> 提供された文章

%%

こんにちは
ひきつづきうつについてやっていこうと思います。うつ病といってもいろいろある、というように前に書きましたが、それに関連してうつ状態の原因というか分類についてみてみます。大きく4つに分かれます。
原因不明のうつ
原因不明のうつ、と書くと何やら不穏な感じがしますが、大うつ病性障害、双極性感情障害などは脳のどこがどのように異常かがわかっていないので分類するとこうなります。ほかには持続性抑うつ症という年から年中軽い抑うつ気分が続くようなものや、双極性感情障害とまではいかずとも軽度の気分の波を繰り返している気分循環症などがそれにあたります。よく精神科で扱うのがこのカテゴリになりますね。
薬剤性/医原性のうつ
薬の影響や治療の影響でうつを引き起こすものを言います。医療ミスか⁉と思われるかもしれませんが、医療をまじめにやっていてもどうしても起きてしまうものもあります。例えばアレルギーや膠原病(自己免疫の異常による疾患)などの治療でよく使われるステロイドの使用、甲状腺(のど元にある体の新陳代謝などを調整する臓器)の治療、肝臓病などに使うインターフェロン、重度のパーキンソン病などに行う深部脳刺激治療などからうつ状態を呈することがあります。その他、お酒や薬物などの中毒、離脱症状によって起きるうつ状態もここに分類されます。お酒もうつを起こしますよ。

%%

> 提供された項目
%%

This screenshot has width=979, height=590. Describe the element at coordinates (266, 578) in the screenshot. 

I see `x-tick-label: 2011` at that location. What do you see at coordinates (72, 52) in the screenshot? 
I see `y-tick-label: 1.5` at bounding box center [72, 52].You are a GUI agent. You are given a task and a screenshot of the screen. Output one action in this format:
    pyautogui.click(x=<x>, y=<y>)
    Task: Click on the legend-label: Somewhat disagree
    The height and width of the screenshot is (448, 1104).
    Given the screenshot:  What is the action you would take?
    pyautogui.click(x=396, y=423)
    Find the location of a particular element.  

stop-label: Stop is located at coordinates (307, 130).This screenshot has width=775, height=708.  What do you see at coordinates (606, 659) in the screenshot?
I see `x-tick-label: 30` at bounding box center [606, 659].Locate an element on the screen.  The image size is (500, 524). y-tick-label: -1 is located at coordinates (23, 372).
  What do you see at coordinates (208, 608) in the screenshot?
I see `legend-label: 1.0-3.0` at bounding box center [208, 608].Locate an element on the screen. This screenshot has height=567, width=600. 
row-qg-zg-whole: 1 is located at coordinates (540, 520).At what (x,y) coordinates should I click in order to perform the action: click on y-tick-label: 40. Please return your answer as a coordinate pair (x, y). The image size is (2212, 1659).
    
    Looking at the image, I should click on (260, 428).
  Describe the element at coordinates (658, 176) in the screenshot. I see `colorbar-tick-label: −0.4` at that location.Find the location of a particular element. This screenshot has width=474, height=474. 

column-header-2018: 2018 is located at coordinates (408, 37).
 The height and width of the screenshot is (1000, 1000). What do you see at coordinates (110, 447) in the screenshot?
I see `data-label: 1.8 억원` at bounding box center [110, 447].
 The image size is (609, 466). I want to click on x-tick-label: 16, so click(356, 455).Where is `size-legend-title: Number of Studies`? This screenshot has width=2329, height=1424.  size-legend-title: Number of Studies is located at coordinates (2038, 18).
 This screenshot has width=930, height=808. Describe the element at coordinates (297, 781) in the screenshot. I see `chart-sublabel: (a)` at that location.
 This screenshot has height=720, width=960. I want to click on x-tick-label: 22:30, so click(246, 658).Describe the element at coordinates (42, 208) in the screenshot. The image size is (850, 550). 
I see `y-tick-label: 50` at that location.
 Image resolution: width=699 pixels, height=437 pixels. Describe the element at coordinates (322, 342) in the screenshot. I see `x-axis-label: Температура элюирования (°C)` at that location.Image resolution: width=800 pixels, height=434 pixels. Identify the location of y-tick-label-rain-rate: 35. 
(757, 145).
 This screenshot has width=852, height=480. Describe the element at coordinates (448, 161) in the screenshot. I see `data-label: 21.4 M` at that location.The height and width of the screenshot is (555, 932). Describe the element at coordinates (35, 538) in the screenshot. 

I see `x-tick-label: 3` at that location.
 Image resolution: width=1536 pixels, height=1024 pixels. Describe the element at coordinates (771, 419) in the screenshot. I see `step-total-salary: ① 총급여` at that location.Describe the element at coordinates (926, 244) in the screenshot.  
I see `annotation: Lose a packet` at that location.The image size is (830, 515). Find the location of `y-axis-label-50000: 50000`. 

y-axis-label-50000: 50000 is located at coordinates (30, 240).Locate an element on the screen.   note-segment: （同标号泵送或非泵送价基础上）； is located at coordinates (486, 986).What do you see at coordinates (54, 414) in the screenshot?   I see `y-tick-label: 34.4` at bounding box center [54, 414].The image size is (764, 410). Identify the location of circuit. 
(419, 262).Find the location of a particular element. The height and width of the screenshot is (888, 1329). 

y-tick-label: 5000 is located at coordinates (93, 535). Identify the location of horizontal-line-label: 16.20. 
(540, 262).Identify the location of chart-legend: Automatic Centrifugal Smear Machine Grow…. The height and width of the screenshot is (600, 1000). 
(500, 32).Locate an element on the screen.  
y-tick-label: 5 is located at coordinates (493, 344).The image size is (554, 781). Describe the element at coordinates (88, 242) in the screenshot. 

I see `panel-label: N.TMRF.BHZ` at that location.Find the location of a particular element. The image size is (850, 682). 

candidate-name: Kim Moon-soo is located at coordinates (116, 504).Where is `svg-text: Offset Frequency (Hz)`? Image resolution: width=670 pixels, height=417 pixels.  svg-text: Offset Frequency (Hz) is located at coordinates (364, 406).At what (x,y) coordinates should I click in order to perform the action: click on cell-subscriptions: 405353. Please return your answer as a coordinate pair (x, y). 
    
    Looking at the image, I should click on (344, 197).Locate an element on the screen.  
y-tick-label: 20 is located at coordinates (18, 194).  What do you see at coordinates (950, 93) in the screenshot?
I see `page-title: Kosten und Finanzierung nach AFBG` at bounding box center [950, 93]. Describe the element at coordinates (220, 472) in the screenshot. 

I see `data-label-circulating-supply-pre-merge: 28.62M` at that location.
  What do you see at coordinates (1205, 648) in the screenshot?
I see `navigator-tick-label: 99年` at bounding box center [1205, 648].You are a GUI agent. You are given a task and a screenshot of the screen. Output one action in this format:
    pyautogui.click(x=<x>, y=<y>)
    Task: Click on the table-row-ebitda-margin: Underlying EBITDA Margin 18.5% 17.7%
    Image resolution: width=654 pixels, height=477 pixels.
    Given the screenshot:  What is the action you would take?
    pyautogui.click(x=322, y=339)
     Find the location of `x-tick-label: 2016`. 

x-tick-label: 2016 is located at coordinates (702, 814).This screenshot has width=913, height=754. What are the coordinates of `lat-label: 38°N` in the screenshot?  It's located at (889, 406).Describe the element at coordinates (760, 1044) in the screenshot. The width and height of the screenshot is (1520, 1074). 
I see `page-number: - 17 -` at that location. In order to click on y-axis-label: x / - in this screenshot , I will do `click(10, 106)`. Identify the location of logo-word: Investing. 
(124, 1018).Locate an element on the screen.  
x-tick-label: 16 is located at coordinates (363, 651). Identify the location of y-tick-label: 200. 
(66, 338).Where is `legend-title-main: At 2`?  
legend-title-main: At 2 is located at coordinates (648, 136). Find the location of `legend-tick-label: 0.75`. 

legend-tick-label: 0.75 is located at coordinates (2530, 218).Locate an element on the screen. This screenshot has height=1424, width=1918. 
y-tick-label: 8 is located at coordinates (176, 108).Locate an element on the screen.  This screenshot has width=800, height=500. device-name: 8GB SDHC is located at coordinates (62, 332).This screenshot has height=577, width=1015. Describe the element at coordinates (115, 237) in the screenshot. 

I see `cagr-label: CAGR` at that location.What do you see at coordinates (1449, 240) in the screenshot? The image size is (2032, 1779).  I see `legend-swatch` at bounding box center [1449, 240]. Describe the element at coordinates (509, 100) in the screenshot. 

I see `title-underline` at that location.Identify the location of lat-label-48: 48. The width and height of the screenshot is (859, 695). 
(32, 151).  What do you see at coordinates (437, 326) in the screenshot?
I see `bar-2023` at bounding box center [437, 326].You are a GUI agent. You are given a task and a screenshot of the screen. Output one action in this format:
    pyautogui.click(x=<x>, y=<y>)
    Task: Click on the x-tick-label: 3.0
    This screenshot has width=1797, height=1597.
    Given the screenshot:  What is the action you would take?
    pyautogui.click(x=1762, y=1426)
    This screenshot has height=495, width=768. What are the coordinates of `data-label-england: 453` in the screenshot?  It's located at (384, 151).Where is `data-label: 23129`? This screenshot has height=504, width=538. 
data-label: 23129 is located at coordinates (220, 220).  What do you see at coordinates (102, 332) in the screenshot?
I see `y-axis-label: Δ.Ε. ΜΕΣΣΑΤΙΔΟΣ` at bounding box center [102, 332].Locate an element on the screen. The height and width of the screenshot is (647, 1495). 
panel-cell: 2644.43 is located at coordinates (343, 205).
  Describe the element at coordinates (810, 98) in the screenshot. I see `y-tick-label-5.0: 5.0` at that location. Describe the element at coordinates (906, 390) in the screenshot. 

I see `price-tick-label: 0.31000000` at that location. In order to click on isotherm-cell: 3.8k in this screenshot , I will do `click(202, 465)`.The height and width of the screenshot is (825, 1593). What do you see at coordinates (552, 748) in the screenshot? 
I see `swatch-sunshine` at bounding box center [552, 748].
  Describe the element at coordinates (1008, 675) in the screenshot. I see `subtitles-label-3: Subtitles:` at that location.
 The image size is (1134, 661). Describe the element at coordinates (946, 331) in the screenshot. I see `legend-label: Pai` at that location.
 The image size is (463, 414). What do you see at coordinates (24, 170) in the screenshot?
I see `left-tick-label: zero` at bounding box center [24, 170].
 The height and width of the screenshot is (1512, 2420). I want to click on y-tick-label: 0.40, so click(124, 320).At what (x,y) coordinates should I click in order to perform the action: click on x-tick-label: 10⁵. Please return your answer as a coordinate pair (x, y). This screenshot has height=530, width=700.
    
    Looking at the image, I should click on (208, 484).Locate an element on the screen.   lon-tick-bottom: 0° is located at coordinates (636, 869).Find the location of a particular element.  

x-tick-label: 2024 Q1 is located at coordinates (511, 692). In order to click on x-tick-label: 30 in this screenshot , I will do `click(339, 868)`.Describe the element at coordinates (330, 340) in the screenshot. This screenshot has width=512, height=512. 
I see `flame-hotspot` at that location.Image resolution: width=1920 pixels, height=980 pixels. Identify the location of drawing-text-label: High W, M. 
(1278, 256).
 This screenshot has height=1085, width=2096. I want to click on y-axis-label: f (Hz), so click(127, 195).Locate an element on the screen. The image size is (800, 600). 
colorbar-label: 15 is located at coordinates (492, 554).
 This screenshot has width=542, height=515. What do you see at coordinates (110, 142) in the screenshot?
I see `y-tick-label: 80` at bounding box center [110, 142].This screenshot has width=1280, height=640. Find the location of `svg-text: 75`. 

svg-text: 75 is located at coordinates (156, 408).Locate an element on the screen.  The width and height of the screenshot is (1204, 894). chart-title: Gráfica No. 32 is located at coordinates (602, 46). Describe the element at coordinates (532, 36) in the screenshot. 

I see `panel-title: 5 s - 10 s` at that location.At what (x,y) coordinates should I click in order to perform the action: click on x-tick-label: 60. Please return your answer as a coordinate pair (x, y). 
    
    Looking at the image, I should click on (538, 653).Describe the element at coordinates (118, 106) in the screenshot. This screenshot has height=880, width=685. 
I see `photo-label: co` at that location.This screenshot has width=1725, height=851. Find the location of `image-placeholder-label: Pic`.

%%

> 作業の指示
a - うつの原因の分類に関する文章について、次の問いに答えてください。
(i) うつ状態の原因は大きくいくつに分かれるとされているか。
(ii) 年から年中軽い抑うつ気分が続くものは何と呼ばれているか。
(iii) 肝臓病などに使われ、うつ状態を起こすことがあるとされている薬は何か。
b - うつの原因の分類に関する文章のうち、「薬の影響や治療の影響で」で始まる段落を、主な内容を残して箇条書きにまとめてください。
c - うつの原因の分類に関する文章を、最後の文の後から書き進めてください。

> 作業の解答
a -
(i) 4つ
(ii) 持続性抑うつ症
(iii) インターフェロン

b -
- 薬や治療の影響で起きるうつを指す。
- 医療をまじめに行っていても避けられない場合がある。
- 例:
  - ステロイドの使用(アレルギーや膠原病などの治療)
  - 甲状腺の治療
  - インターフェロン(肝臓病などに使用)
  - 深部脳刺激治療(重度のパーキンソン病などに実施)
- お酒や薬物などの中毒や離脱症状によるうつ状態もここに含まれる。

c -
脳神経の病気によるうつ
ある程度原因が特定されている脳の病気で起きるうつです。パーキンソン病やハンチントン病、ウィルソン病など脳の基底核(脳内の神経細胞が特に集まっている部分を神経”核”といいます。)を変質させる病気や脳梗塞、脳出血などの脳血管の病気、感染症などによる脳の炎症、脳腫瘍、認知症、てんかん、外傷による脳挫傷、多発性硬化症(いろいろな脳神経がたびたび悪くなる病気)などで起きます。意外に多いです。
その他
なんでしょうこの教科書(Neuropsychgiatry and Clinical Neuroscience)ですが、その他。見ると脳を巻き込む病気以外のものを言っているようです。例えば甲状腺機能亢進症、クッシング症候群(体内のステロイドが異常に増加して起きてくる病気)ビタミン欠乏症(特にB12)、自己免疫疾患などで、よくよく見ると薬剤性、医原性に近いようなものですね。自己免疫疾患などはステロイドで治療をしていたらどちらでうつになっているか判別つかなくなりそうですね。正につかないのですけど。
油断していると、
ちょこっと見ても結構な種類の原因がありますね。日々の診療で、うつ病だ!と勇んで治療を行っていると実は体の病気であったということが多々あります。経験上、特に甲状腺などは日本人の女性で多く異常が見つかるようで、血液検査などをすると異常を目にします。そういう方のうつには少なからず影響していそうですが、どこまで影響するのか判別できないので「内分泌の先生に診てもらって」と言いますけど「治療閾値以下です(この程度の異常なら治療の必要ありませんの意)」といわれたりして、さあどうしよう、となります。結局薬物療法を勧めることが多いですけどね。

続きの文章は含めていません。